Monday, August 29, 2011

Tackling Intermediate Astronomy Problems (4)

We now delve further into the intricacies of planetary motion, including using material presented in 'Tackling Simple Astronomy Problems', especially Kepler's 3rd or harmonic law. Recall from that law:

(T1/ T2)^2 = k(a1/ a2)^3

where T1, T2 are the periods, related to a1, a2 - the semi-major axes, as shown.
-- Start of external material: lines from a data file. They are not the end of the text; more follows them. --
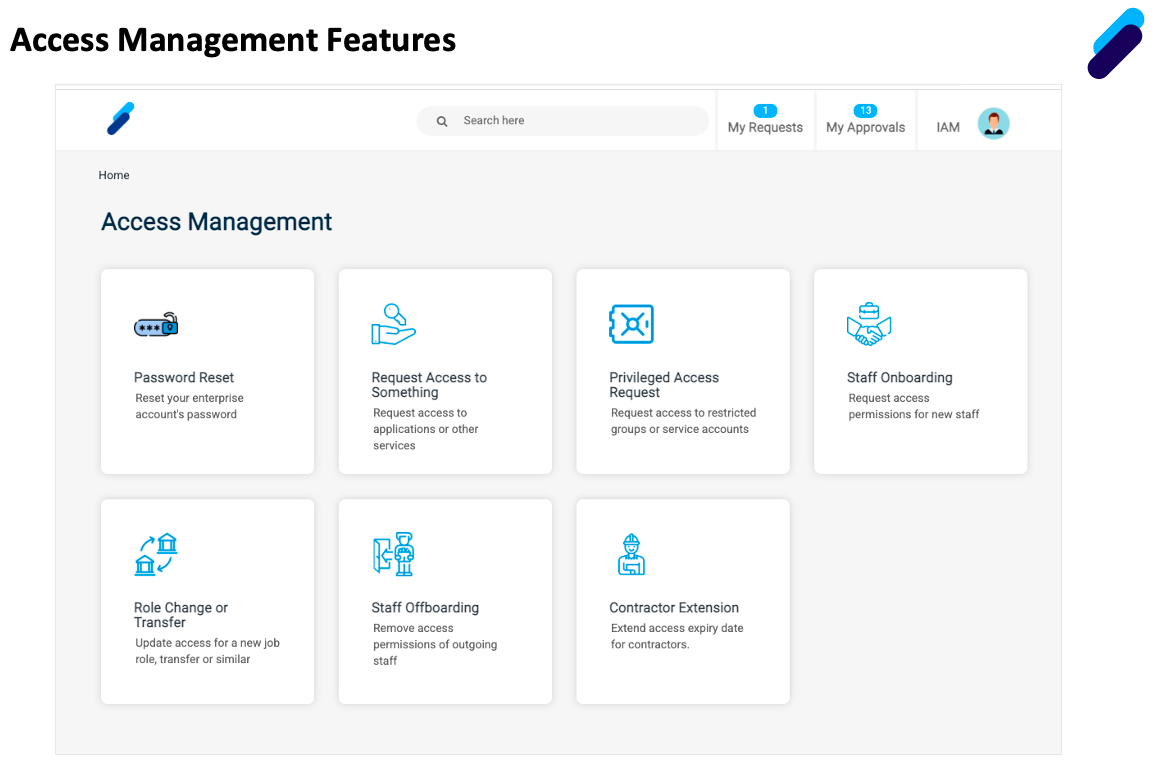Click the badge showing 13 pending approvals

(x=865, y=110)
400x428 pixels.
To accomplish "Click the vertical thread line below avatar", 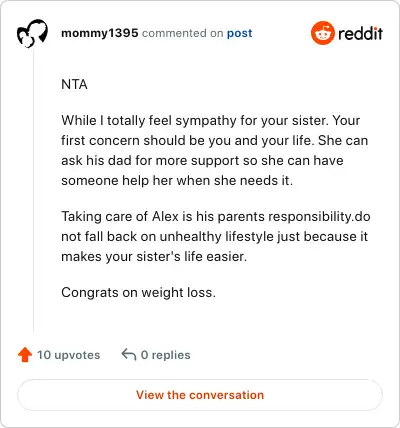I will (33, 190).
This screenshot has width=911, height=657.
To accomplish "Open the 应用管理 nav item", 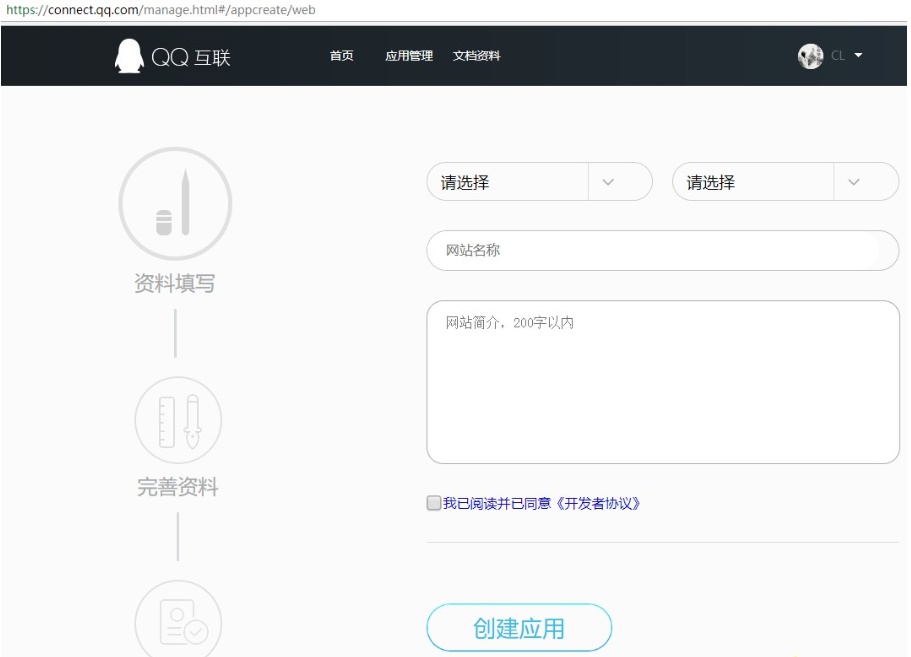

Now, it should be clear that once the sidereal period T of a planet is known, and also the semi-major axis a(or mean heliocentric distance) then the velocity of the planet in its orbit (assumed circular) can be computed, or:

V= 2π a/ T

Hence, for two planets, the ratio of their orbital velocities is:

V2/V1 = (a2/a1) (T1/T2)

where we intentionally allow the numbers 1 and 2 to refer to the inner and outer planets, respectively. As may deduced form Kepler's 3rd law:

T1 = [(a1)^3/k]^½ and T2 = [(a2)^3/k]^½

Substituting for T1 and T2 in the earlier form:

V2/ V1 = (a1/a2)^½

Now, in Fig. 1, the orbits for the Earth and a superior planet are shown, and the semi-majore axis are denoted by a and b, respectively. For any superior planet, b > a.

At opposition (the aligment SEP) the positions of Earth and planet are given as E and P, with velocity vectors V and V_p, tangential to their orbits. Now, from the expression for (V2/V1), V_p < V so the angular velocity of the planet as observed from Earth is:

(V_p - V)/ PE

and is in a direction opposite to the orbital motion, and hence is retrograde at opposition.

At the following quadrature, shown by configuration SE' P', the Earth's orbital velocity V is now along the line P'E' but the planet's velocity V_p has a component V_p sin(φ)) perpendicular to E'P'. The other component, V_p cos (φ) lies along the line P'E' and - like the Earth's velocity -doesn't contribute to the observed angular velocity of the planet.

The geocentric angular velocity at quadrature is then:

V_p sin (φ)/ E'P'

Example Problem:

a) Compare the orbital velocities of Venus and Earth, if the sidereal period for Venus is 224.69 d, and for Earth 365.25 d.

b) Verify this by using a Table of orbital velocities for the planets - given in km/s

We have:

V2/V1 = (a2/a1) (T1/T2)

By convention we assign '1' to the inner planet (Venus) and '2' to the outer (Earth). We have a2 = 1 AU and for Venus (from Kepler's third law):

T1 = (224.69/365.25) yr. = 0.6151 yr.

a1 = {[T1]^2}^1/3 = [(0.6151)^2]^1/3

a1 = 0.723 AU


V2/V1 = (0.7234)(1/0.6151)

V2/V1 = 1.175

(b) According to a Table of Orbital velocities in Astrometric & Geodetic Data:

V(Venus) = 35.02 km/s

V(Earth) = 29.78 km/s

Take the ratio (which must be 1.175)

V(Venus)/V(earth) = (35.02 km/s)/ (29.78 km/s) = 1.175

So, Venus' orbital velocity is 1.175 times Earth's

Other Problems:

(1)(a) Calculate the ratio of the Earth's tangential orbital velocity to Saturn's given Saturn's sidereal orbital period is 10,746.9 days.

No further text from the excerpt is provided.